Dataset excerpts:
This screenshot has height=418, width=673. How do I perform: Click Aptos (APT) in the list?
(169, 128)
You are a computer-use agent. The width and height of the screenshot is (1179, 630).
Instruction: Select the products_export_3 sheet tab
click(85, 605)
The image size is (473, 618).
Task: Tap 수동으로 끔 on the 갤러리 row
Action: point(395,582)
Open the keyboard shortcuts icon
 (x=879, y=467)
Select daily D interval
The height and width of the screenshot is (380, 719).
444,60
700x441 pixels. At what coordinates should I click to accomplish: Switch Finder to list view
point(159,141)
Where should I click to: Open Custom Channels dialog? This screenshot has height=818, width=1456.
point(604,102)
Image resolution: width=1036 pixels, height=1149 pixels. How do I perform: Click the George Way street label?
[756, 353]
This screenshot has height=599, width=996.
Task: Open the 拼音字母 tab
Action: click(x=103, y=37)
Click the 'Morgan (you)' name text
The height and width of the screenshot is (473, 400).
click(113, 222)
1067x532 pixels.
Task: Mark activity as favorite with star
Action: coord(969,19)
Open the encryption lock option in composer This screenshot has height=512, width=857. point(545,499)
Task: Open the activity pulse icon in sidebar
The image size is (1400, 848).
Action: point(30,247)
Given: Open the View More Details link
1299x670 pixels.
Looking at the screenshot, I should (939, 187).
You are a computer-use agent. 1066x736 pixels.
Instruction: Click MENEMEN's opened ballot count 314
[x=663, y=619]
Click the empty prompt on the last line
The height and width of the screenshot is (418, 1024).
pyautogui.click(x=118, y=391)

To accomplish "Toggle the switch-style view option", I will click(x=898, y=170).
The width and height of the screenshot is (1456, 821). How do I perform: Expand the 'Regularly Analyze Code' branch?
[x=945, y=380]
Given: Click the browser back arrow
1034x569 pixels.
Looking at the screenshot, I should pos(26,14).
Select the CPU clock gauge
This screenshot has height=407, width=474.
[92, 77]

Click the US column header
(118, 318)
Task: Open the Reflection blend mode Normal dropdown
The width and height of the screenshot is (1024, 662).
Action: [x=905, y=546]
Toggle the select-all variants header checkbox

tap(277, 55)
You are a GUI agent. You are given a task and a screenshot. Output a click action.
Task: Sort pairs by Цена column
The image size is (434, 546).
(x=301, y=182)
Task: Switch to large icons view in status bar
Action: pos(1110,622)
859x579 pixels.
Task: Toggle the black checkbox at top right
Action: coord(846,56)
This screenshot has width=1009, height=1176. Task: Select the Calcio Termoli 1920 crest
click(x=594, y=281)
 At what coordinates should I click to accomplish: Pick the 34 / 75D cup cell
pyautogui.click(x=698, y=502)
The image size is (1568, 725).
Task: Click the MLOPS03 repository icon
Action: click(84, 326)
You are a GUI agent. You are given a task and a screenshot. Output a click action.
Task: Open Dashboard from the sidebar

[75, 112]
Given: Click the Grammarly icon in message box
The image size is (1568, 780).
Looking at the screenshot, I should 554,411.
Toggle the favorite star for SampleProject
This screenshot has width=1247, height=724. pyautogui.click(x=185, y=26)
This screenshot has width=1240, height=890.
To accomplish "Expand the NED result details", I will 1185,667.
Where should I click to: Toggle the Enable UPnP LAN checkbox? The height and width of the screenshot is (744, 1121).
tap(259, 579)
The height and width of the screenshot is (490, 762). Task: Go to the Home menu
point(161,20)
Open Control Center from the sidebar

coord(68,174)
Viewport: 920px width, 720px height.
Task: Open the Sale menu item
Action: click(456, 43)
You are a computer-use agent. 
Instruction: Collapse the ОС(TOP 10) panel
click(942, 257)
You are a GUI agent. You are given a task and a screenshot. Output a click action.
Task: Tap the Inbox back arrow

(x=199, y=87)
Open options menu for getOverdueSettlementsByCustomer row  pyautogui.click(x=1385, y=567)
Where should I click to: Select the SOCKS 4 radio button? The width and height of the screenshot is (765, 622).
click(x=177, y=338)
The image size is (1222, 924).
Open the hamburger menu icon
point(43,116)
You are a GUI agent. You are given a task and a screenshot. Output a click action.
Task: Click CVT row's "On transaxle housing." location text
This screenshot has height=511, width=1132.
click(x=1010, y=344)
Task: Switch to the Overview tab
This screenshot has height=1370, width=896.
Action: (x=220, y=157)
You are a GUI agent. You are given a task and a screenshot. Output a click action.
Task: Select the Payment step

- _ASSIGNMENT_
Make an exact copy of every line from the one with "Task: Click CVT" to the end of the data, with the first and last of those lines included.

- _PROBLEM SOLUTION_
Task: Click CVT row's "On transaxle housing." location text
This screenshot has height=511, width=1132.
click(x=1010, y=344)
Task: Switch to the Overview tab
This screenshot has height=1370, width=896.
Action: (x=220, y=157)
You are a GUI agent. You are given a task and a screenshot. Output a click action.
Task: Select the Payment step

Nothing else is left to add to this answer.